Answer: 554,000 J (or 554 kJ) Explain
This is a question about calculating heat energy required to change temperature, using specific heat capacity. We know that different materials need different amounts of energy to warm up by the same amount, and this is called their specific heat capacity. For water, its specific heat capacity (c) is about 4186 J/(kg·°C), and for aluminum, it's about 900 J/(kg·°C). . The solving step is:

First, we need to figure out how much the temperature changes.
* The temperature changes from 20.0°C to 85.0°C.
* So, the change in temperature (ΔT) is 85.0°C - 20.0°C = 65.0°C.

Next, we need to calculate the heat needed for the aluminum tea kettle to warm up.

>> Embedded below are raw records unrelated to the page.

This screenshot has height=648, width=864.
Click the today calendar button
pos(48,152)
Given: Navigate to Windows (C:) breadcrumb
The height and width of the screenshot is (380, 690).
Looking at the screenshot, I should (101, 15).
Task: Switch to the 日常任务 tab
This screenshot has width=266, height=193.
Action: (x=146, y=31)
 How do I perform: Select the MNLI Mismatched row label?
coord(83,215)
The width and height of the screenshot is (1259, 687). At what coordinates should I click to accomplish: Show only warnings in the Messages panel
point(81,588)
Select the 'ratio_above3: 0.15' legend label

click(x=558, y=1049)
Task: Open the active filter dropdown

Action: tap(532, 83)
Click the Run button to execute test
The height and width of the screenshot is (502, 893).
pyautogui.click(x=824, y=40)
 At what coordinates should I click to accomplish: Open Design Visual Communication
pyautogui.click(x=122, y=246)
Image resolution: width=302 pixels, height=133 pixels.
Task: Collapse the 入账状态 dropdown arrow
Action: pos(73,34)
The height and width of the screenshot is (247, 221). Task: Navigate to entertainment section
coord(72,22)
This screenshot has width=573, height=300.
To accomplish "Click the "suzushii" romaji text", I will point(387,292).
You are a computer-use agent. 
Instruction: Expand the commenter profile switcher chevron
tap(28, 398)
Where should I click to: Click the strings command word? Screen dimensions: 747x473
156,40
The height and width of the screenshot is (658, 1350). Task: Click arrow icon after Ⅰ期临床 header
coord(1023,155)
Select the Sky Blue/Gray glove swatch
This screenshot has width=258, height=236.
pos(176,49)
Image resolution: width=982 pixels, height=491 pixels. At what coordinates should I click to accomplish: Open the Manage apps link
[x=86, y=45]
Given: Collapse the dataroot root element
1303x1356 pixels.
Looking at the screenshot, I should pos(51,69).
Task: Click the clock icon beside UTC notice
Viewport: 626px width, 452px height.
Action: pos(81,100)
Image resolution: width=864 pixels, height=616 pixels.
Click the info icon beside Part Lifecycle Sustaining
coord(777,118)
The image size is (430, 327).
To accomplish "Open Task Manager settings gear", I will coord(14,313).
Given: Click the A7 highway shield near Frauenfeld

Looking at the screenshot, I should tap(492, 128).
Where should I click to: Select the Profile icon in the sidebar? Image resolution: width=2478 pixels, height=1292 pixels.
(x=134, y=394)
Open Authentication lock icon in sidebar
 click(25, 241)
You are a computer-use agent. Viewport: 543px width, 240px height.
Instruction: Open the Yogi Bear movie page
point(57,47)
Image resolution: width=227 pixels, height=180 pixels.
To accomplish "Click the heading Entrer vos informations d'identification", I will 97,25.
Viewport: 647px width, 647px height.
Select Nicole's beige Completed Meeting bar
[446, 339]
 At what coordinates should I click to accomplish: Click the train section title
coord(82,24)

We use the formula Q = mcΔT, where 'm' is mass, 'c' is specific heat capacity, and 'ΔT' is the change in temperature.
* Mass of kettle (m_kettle) = 1.10 kg
* Specific heat capacity of aluminum (c_aluminum) = 900 J/(kg·°C)
* Heat for kettle (Q_kettle) = 1.10 kg × 900 J/(kg·°C) × 65.0°C
* Q_kettle = 64,350 J

Then, we calculate the heat needed for the water to warm up.
* Mass of water (m_water) = 1.80 kg
* Specific heat capacity of water (c_water) = 4186 J/(kg·°C)
* Heat for water (Q_water) = 1.80 kg × 4186 J/(kg·°C) × 65.0°C
* Q_water = 489,762 J

Finally, to find the total heat needed, we add the heat for the kettle and the heat for the water.
* Total Heat (Q_total) = Q_kettle + Q_water
* Q_total = 64,350 J + 489,762 J = 554,112 J

We can round this to a more common number of significant figures, like 554,000 J or 554 kJ.